> WHAT THE TASK REQUIRES:
From the data below, return the exact lines starting at the line containing "The image size is (1062, 611)." and ending at the line containing "Given: Click Принять", both included, and nothing else.

══ PROVIDED INFORMATION

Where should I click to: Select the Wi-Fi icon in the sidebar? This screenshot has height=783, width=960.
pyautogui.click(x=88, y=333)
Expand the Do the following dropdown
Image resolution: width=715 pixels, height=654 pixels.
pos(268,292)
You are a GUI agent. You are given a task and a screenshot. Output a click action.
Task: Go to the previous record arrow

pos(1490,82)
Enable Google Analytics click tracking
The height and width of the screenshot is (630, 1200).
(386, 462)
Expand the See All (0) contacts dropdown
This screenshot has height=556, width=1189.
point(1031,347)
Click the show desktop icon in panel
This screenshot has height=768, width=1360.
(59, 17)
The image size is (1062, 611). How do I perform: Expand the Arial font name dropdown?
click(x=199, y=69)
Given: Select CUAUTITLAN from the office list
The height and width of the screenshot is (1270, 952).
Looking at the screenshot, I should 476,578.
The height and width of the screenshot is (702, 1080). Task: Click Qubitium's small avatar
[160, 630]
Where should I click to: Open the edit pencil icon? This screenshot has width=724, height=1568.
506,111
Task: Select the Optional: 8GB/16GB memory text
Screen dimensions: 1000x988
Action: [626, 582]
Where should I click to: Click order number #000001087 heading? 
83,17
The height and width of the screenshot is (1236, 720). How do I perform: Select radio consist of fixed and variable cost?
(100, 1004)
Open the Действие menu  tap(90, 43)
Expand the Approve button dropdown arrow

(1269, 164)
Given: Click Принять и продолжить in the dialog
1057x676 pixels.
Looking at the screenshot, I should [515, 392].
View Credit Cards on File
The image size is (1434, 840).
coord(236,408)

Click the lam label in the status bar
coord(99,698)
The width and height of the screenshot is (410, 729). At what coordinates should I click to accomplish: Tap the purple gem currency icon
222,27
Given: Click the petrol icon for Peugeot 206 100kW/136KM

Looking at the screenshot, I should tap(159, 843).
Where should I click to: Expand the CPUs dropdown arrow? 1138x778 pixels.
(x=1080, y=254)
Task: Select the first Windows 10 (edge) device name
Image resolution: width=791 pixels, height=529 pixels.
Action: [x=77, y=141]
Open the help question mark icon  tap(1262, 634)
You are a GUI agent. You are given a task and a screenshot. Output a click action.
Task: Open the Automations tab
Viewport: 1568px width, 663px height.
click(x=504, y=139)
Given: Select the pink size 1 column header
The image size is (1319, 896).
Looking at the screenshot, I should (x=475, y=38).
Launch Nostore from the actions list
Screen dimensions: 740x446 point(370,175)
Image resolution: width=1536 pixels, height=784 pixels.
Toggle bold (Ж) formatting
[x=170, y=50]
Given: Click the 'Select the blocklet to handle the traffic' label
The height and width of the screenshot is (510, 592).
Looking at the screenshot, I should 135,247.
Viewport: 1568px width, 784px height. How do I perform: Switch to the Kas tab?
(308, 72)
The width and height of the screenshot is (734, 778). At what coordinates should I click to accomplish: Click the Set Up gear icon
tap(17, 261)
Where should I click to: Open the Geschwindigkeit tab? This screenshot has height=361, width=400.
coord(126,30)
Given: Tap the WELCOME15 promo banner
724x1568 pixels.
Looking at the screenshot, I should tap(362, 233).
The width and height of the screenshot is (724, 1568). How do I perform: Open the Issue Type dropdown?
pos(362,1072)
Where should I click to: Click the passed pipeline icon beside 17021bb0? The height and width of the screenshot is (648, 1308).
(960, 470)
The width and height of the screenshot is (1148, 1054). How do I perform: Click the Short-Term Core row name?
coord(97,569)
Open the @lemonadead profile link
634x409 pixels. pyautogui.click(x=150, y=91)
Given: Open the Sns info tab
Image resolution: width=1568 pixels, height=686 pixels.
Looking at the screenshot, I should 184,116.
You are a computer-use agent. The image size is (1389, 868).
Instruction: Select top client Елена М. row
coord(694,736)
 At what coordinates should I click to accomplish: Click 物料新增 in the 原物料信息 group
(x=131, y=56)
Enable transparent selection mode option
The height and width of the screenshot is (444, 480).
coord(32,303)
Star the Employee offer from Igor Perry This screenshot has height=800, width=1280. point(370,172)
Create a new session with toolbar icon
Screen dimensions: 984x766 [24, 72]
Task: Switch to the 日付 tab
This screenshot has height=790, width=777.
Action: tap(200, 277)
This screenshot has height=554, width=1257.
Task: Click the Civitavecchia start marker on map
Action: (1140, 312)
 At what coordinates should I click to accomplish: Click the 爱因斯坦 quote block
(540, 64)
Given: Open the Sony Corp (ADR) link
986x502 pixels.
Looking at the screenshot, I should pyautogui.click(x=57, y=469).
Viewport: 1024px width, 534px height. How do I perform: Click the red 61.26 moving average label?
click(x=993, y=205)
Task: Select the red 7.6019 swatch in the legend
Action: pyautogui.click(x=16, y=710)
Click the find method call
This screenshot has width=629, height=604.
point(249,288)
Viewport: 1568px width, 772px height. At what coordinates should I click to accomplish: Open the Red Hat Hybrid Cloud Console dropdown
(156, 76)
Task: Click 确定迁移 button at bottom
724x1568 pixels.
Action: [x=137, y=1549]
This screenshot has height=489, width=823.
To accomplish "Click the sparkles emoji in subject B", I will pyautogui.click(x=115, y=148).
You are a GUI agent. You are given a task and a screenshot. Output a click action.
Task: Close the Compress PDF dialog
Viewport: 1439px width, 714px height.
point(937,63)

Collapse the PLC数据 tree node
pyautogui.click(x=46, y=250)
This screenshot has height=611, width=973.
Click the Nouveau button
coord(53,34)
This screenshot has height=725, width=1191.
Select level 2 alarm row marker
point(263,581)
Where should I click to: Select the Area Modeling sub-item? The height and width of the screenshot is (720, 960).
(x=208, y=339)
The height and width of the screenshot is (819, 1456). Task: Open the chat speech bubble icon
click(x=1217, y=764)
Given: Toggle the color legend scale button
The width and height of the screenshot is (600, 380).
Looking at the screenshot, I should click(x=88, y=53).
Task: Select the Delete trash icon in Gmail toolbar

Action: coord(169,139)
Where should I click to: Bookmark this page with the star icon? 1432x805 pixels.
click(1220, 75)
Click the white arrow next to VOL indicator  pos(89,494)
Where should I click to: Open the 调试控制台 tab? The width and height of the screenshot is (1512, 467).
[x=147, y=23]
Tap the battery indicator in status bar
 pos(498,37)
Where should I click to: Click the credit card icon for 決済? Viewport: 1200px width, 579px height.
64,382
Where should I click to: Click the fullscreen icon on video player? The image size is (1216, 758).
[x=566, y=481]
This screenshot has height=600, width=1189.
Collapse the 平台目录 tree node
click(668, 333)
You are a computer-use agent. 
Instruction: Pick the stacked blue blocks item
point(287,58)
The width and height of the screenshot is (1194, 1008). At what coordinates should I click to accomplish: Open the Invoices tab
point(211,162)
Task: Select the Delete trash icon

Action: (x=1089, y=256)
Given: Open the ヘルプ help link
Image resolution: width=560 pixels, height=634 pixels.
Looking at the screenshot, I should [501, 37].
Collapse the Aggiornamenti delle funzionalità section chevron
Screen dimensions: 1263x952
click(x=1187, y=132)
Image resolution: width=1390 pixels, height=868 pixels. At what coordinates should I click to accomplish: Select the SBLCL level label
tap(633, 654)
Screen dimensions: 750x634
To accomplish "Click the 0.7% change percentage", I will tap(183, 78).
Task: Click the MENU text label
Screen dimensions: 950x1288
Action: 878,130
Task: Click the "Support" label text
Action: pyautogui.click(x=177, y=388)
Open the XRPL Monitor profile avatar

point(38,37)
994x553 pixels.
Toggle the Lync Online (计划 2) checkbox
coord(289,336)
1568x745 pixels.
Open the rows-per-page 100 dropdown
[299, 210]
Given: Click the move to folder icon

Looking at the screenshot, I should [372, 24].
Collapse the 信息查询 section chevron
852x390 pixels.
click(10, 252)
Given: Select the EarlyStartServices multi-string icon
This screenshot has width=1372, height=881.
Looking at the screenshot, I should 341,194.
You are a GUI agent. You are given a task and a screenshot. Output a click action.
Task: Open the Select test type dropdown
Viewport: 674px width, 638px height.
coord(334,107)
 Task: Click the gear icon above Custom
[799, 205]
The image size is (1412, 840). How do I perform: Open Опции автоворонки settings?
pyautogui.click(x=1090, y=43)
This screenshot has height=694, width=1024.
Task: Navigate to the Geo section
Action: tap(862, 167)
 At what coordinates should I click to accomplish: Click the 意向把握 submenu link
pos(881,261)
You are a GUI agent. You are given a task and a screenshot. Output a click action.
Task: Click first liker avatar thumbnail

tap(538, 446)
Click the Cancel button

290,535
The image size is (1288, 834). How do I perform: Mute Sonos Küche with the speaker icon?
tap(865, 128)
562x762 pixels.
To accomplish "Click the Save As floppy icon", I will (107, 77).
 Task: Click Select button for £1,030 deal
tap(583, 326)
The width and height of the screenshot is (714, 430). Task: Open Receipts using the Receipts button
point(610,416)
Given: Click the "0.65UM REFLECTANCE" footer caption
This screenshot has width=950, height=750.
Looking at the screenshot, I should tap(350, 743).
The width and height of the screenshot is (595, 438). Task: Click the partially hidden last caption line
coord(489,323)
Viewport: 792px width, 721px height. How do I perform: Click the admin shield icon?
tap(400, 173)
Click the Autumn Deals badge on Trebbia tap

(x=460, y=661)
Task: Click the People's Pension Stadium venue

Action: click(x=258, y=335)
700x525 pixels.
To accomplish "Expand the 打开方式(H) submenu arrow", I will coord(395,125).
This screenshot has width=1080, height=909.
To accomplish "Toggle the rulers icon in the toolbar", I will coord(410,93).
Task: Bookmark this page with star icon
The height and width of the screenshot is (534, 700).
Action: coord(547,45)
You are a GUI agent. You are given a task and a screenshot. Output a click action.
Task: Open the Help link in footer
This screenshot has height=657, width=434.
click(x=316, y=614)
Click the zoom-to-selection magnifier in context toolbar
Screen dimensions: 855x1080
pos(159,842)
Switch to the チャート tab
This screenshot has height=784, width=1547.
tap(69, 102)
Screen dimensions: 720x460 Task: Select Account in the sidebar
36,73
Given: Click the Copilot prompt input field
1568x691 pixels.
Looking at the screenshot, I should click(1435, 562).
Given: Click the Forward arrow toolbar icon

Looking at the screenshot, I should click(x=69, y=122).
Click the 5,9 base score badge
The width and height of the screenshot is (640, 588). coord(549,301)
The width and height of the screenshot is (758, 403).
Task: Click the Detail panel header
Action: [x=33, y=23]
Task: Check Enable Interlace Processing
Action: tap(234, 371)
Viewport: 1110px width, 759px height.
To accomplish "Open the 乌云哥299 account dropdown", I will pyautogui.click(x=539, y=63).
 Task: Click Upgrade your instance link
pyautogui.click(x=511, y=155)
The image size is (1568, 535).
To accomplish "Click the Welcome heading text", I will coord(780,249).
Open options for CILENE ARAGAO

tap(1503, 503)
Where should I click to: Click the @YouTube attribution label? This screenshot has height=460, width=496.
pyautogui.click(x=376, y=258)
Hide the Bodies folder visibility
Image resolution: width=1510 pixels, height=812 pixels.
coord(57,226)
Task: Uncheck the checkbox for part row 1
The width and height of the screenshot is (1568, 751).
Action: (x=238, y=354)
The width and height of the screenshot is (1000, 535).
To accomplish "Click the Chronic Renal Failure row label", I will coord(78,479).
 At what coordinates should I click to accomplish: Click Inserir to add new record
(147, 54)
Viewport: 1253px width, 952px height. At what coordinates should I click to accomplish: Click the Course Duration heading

════

> TASK RESPONSE:
The image size is (1062, 611). How do I perform: Expand the Arial font name dropdown?
click(x=199, y=69)
Given: Select CUAUTITLAN from the office list
The height and width of the screenshot is (1270, 952).
Looking at the screenshot, I should 476,578.
The height and width of the screenshot is (702, 1080). Task: Click Qubitium's small avatar
[160, 630]
Where should I click to: Open the edit pencil icon? This screenshot has width=724, height=1568.
506,111
Task: Select the Optional: 8GB/16GB memory text
Screen dimensions: 1000x988
Action: [626, 582]
Where should I click to: Click order number #000001087 heading? 
83,17
The height and width of the screenshot is (1236, 720). How do I perform: Select radio consist of fixed and variable cost?
(100, 1004)
Open the Действие menu  tap(90, 43)
Expand the Approve button dropdown arrow

(1269, 164)
Given: Click Принять и продолжить in the dialog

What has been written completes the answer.